Celery & Flower
What is Celery¶
Celery is a pure-Python implementation of what Dask calls bags or Prefect calls tasks and flows. It is designed to coordinate data among machines and processes using brokers like Redis, RabbitMQ, and Amazon SQS. It can also store the results of code directly to a backend you're probably already using such as AWS S3, Azure Blob, Elasticsearch, various databases, and plain files.

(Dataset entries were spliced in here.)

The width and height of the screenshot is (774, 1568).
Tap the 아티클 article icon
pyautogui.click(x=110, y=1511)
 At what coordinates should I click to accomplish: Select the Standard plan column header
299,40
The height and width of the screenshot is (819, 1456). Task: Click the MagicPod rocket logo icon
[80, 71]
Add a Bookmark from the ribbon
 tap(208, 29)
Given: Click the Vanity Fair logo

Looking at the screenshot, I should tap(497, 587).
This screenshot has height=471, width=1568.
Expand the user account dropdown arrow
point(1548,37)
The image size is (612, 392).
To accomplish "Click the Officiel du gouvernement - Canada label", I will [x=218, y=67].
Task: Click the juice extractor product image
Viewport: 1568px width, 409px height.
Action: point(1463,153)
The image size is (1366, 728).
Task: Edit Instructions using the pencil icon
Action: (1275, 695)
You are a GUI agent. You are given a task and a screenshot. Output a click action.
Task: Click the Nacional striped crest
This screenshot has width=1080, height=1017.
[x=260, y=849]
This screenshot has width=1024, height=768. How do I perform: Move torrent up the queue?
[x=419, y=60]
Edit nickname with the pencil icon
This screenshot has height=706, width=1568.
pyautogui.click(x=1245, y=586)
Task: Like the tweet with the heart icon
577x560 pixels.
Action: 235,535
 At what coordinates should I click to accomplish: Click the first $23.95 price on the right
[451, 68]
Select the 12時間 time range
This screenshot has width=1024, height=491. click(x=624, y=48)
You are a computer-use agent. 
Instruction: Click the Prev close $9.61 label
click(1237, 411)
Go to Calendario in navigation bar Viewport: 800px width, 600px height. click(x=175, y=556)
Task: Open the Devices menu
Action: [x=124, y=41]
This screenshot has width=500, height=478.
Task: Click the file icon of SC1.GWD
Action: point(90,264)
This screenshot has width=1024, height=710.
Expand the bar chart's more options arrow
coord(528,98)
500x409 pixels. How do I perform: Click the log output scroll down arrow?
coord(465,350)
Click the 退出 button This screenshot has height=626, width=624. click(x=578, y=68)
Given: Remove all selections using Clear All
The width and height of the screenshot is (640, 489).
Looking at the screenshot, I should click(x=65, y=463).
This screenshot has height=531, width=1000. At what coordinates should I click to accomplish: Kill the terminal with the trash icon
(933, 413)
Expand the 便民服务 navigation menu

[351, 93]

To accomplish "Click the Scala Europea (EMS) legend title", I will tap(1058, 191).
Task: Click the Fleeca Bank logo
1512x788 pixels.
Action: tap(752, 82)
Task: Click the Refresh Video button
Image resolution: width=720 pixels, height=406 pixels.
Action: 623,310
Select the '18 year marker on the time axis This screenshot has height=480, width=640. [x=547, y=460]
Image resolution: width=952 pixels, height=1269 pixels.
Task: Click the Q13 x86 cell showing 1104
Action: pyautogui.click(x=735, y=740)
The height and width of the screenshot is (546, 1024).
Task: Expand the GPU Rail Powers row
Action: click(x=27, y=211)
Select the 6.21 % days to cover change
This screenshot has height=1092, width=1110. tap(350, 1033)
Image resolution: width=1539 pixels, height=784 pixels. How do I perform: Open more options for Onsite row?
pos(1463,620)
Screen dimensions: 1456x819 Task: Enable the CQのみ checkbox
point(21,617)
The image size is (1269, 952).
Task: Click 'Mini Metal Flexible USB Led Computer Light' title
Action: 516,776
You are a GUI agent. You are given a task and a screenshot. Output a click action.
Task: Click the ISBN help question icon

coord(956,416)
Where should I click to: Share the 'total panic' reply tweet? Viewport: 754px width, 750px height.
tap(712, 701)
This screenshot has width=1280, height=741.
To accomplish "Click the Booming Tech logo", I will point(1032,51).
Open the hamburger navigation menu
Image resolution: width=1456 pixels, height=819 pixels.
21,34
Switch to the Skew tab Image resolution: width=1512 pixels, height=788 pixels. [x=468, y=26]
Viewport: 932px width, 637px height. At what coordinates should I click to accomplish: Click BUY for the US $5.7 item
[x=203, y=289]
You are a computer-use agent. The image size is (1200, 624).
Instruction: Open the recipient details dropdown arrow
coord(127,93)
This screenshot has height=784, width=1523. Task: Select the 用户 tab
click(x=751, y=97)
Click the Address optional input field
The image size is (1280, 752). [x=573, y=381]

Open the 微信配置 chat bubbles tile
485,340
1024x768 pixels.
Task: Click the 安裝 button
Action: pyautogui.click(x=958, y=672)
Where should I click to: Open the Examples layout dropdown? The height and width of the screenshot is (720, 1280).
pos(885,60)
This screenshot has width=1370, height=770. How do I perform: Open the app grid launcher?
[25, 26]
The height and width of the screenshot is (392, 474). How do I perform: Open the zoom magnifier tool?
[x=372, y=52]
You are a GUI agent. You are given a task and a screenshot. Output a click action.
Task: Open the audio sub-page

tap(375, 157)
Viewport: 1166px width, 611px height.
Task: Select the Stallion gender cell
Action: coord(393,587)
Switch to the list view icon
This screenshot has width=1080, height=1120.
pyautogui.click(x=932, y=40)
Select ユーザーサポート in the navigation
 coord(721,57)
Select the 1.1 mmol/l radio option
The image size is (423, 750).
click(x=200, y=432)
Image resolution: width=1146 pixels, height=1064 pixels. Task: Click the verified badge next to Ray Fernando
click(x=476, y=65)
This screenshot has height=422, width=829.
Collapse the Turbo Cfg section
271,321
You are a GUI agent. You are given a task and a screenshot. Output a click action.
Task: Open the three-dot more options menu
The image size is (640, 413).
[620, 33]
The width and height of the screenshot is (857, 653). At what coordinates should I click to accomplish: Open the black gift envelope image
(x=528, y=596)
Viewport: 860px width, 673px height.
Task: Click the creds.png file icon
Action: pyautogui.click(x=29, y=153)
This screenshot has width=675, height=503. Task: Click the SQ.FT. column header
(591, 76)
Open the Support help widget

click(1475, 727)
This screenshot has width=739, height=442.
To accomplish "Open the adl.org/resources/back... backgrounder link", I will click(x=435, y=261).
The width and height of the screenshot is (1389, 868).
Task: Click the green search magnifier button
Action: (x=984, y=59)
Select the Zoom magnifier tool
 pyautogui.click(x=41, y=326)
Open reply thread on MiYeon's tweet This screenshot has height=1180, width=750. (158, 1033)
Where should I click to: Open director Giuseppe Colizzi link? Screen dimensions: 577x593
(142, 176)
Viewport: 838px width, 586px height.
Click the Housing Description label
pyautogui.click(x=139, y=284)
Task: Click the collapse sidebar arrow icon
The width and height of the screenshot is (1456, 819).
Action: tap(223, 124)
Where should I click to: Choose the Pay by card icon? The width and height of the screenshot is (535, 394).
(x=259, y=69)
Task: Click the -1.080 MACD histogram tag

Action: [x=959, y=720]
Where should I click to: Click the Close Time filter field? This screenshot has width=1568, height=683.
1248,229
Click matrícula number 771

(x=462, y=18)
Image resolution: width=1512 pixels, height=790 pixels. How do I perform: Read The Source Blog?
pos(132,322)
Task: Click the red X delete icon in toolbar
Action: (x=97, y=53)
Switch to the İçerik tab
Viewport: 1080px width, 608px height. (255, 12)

It's a relatively simple framework compared to Dask or Apache Beam since it only
requires Python to work. Like Dask, it has a scheduler helping work get passed to workers
that actually run the code. Like Prefect, it's generally embedded into your own
codebase using the @task
decorator above your functions.
What is Flower¶
right click and "open in new tab"
Flower is a companion project for Celery to provide a GUI for the scheduler similar to what we saw with Dask and Prefect (albeit not as pretty).
Getting started with Celery: the Canvas API¶
Celery calls its main workflow API canvas.
The use guide does a good job kick-starting understanding but here is a quick summary of the ideas:
-
The Celery App is a long-running process that essentially starts the scheduler server. Here we'll call this run time Python object
app
. -
Individual Python functions are made into Celery Tasks by registering them with a decorator above the function declaration like
@app.task
-
Chains are when there's a sequential series of steps you'd like placed together. These steps can fork & recombine, represent a parallel computation (via Groups), an individual Task, etc. Each part of the chain can get all, some, or none of the output created by previous steps.
-
Groups are for when there's multiple Tasks, Chains, other groups, etc. that aren't dependent on each other that you'd like to execute in parallel.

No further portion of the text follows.